:: Prompt ::
Set down the lines below exactly as they stand, please. Go from the first through the one containing "You are a computer-use agent. Viewport: 737px".

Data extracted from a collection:
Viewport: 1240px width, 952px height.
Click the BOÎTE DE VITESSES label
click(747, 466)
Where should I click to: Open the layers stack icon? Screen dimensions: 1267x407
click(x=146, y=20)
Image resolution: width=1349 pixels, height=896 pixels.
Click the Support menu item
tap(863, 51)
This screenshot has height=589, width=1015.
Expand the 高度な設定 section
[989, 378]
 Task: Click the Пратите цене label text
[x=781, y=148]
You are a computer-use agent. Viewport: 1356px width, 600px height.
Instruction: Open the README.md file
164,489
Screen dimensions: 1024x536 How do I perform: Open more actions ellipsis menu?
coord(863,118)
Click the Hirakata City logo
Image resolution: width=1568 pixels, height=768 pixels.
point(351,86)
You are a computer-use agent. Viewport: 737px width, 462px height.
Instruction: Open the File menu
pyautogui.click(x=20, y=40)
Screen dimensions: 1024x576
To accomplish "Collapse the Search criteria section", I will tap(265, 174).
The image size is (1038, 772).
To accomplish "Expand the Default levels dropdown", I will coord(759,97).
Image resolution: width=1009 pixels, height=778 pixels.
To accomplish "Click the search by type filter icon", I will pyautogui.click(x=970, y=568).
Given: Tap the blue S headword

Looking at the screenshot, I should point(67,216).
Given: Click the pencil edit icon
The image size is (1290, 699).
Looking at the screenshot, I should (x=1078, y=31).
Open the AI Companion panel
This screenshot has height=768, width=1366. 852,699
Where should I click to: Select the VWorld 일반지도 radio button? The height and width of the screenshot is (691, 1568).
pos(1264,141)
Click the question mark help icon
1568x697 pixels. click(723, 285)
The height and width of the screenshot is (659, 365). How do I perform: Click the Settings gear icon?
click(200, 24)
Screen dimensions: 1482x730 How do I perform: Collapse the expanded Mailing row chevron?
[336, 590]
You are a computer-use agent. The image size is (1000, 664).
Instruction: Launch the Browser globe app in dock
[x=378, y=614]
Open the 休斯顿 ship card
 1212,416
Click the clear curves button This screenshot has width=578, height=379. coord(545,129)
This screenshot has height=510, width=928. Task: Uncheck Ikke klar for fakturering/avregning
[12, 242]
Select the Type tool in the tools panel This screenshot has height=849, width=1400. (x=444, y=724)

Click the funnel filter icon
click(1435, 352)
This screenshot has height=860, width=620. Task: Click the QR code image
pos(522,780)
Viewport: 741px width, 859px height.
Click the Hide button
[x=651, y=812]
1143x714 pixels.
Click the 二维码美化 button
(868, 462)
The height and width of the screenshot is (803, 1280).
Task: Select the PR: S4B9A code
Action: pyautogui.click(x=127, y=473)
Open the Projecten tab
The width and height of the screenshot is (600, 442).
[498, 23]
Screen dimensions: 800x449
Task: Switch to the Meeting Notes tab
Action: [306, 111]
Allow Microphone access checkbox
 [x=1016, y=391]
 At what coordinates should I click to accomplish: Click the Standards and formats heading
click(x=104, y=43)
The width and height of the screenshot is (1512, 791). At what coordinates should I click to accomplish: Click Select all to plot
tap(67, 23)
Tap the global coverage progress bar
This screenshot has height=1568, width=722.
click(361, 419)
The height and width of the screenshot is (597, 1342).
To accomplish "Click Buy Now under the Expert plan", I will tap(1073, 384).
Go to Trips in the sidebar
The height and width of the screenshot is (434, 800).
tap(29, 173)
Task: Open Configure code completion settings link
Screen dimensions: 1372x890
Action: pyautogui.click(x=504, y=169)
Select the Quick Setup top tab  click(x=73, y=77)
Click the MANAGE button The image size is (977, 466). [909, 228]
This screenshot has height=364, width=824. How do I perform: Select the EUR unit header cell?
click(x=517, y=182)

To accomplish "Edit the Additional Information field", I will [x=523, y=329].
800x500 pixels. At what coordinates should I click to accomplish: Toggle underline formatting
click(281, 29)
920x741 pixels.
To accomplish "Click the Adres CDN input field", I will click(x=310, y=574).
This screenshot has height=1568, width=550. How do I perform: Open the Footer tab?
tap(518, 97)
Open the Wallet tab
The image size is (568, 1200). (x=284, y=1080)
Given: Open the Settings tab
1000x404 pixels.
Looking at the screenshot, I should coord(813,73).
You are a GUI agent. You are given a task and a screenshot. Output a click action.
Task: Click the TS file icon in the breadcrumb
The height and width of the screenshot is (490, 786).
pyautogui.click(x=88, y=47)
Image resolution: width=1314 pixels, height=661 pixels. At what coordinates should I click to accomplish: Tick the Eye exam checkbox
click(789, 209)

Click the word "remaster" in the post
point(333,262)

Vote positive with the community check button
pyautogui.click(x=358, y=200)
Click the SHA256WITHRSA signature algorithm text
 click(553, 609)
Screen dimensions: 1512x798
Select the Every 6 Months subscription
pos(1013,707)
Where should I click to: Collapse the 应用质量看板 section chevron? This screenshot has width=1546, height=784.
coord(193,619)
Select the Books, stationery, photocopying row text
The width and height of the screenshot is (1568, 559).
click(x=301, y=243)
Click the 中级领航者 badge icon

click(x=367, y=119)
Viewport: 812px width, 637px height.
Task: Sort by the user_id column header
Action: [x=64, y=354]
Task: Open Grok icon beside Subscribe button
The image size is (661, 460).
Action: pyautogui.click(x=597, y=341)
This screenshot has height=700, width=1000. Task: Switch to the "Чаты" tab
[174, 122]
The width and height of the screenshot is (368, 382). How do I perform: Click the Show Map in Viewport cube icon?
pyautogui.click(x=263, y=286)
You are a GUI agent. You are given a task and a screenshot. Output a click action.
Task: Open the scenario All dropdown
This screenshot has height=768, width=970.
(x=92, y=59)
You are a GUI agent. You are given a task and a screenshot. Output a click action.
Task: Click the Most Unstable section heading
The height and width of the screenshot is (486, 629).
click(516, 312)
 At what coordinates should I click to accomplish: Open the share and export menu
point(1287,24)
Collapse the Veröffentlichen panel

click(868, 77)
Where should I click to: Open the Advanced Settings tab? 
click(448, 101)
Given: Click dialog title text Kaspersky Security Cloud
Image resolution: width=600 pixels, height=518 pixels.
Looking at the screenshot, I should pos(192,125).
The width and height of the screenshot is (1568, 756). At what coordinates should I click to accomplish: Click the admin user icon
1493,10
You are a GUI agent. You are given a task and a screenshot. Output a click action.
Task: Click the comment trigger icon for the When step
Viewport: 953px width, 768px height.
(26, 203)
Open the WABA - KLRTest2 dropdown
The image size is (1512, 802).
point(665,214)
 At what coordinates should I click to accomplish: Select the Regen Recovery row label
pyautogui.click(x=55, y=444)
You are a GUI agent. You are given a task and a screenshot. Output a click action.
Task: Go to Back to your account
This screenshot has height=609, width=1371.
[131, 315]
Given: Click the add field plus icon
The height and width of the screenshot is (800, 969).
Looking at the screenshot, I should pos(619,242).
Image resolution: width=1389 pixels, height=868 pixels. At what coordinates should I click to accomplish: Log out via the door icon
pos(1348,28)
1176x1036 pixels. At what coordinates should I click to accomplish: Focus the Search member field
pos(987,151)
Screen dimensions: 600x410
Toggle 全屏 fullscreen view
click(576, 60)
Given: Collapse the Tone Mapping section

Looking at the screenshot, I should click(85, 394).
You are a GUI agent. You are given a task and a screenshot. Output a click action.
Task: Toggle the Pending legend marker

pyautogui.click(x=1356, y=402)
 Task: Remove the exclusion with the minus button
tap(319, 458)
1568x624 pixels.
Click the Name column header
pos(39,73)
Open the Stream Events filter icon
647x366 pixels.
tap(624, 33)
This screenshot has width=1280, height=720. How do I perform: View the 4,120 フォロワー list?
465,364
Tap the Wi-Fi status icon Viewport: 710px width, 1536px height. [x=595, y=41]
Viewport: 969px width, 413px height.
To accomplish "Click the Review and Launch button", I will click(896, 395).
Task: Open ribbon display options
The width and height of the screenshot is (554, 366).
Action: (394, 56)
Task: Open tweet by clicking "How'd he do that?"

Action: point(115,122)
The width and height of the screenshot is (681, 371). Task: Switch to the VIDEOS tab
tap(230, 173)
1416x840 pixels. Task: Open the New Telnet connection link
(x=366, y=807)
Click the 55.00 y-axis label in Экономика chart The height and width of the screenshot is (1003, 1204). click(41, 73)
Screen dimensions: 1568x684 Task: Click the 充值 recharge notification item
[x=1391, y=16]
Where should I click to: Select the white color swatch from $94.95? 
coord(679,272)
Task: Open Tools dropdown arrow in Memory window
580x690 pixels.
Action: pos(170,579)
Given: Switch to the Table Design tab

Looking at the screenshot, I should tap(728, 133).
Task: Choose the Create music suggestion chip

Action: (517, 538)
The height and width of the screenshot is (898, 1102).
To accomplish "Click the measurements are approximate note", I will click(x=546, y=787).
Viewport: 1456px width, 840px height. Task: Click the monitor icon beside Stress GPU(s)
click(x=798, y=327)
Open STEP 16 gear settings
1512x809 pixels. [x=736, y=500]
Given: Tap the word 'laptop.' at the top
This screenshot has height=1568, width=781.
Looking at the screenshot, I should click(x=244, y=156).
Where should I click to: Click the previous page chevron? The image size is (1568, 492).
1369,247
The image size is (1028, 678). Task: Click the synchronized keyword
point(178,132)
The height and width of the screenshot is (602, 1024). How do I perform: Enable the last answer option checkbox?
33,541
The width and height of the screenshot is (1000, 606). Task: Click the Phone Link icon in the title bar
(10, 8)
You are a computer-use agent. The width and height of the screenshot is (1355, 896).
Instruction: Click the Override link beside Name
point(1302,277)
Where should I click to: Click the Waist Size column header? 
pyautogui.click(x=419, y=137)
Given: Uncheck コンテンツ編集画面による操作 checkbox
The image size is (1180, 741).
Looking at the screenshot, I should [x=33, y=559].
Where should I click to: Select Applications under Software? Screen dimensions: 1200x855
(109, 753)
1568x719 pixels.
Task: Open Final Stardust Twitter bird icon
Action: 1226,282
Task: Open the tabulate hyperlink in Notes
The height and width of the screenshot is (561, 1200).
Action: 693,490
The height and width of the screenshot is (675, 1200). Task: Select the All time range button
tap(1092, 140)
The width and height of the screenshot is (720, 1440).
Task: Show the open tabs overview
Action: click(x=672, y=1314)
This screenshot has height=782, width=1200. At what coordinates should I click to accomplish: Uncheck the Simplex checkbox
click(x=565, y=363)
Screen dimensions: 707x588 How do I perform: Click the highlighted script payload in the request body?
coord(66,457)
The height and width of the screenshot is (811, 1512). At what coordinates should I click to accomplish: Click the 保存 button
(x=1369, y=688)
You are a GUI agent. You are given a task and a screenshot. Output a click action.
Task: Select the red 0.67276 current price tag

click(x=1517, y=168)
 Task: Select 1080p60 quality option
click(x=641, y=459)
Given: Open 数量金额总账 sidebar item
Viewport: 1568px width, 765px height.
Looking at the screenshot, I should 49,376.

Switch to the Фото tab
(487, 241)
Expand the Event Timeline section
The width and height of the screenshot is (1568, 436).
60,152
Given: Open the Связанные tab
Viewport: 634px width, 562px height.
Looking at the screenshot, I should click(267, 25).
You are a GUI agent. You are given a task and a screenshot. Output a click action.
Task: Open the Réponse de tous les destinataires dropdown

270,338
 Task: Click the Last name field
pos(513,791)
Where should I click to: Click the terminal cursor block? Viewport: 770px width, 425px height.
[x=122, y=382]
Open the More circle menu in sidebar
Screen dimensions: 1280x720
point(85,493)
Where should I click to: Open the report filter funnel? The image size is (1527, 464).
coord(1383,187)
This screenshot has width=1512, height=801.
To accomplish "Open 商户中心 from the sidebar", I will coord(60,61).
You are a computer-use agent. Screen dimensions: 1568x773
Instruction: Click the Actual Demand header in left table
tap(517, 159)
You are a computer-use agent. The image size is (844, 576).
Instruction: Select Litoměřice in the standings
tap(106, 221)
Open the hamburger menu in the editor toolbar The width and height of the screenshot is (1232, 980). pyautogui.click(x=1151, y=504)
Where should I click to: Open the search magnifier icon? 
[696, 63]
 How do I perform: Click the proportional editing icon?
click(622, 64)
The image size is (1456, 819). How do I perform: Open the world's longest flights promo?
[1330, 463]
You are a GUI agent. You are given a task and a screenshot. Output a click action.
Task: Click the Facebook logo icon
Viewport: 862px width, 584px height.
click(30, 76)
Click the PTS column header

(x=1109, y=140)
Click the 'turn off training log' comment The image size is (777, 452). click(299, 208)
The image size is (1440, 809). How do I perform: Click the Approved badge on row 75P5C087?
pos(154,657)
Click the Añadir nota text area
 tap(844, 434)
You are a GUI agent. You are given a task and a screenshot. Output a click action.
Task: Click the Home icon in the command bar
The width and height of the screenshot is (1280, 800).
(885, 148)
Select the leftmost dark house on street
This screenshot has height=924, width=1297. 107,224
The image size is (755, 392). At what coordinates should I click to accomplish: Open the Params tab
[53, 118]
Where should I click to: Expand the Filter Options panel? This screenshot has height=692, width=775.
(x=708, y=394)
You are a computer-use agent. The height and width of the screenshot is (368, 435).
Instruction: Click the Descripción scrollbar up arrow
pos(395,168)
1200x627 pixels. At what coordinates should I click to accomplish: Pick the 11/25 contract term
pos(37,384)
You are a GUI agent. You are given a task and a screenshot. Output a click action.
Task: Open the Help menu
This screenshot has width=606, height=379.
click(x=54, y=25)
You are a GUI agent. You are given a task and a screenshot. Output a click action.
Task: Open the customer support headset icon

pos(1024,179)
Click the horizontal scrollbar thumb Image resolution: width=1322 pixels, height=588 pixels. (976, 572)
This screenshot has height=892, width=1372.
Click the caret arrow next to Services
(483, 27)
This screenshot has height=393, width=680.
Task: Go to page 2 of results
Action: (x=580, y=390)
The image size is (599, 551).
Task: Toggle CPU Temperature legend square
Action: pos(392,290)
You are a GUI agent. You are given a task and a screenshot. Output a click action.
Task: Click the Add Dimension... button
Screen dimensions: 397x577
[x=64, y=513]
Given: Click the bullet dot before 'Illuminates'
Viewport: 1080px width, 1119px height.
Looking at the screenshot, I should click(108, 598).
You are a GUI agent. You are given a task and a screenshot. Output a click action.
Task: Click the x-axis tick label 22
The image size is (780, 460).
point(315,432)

:: Written solution ::
Viewport: 1240px width, 952px height.
Click the BOÎTE DE VITESSES label
click(747, 466)
Where should I click to: Open the layers stack icon? Screen dimensions: 1267x407
click(x=146, y=20)
Image resolution: width=1349 pixels, height=896 pixels.
Click the Support menu item
tap(863, 51)
This screenshot has height=589, width=1015.
Expand the 高度な設定 section
[989, 378]
 Task: Click the Пратите цене label text
[x=781, y=148]
You are a computer-use agent. Viewport: 1356px width, 600px height.
Instruction: Open the README.md file
164,489
Screen dimensions: 1024x536 How do I perform: Open more actions ellipsis menu?
coord(863,118)
Click the Hirakata City logo
Image resolution: width=1568 pixels, height=768 pixels.
point(351,86)
You are a computer-use agent. Viewport: 737px width, 462px height.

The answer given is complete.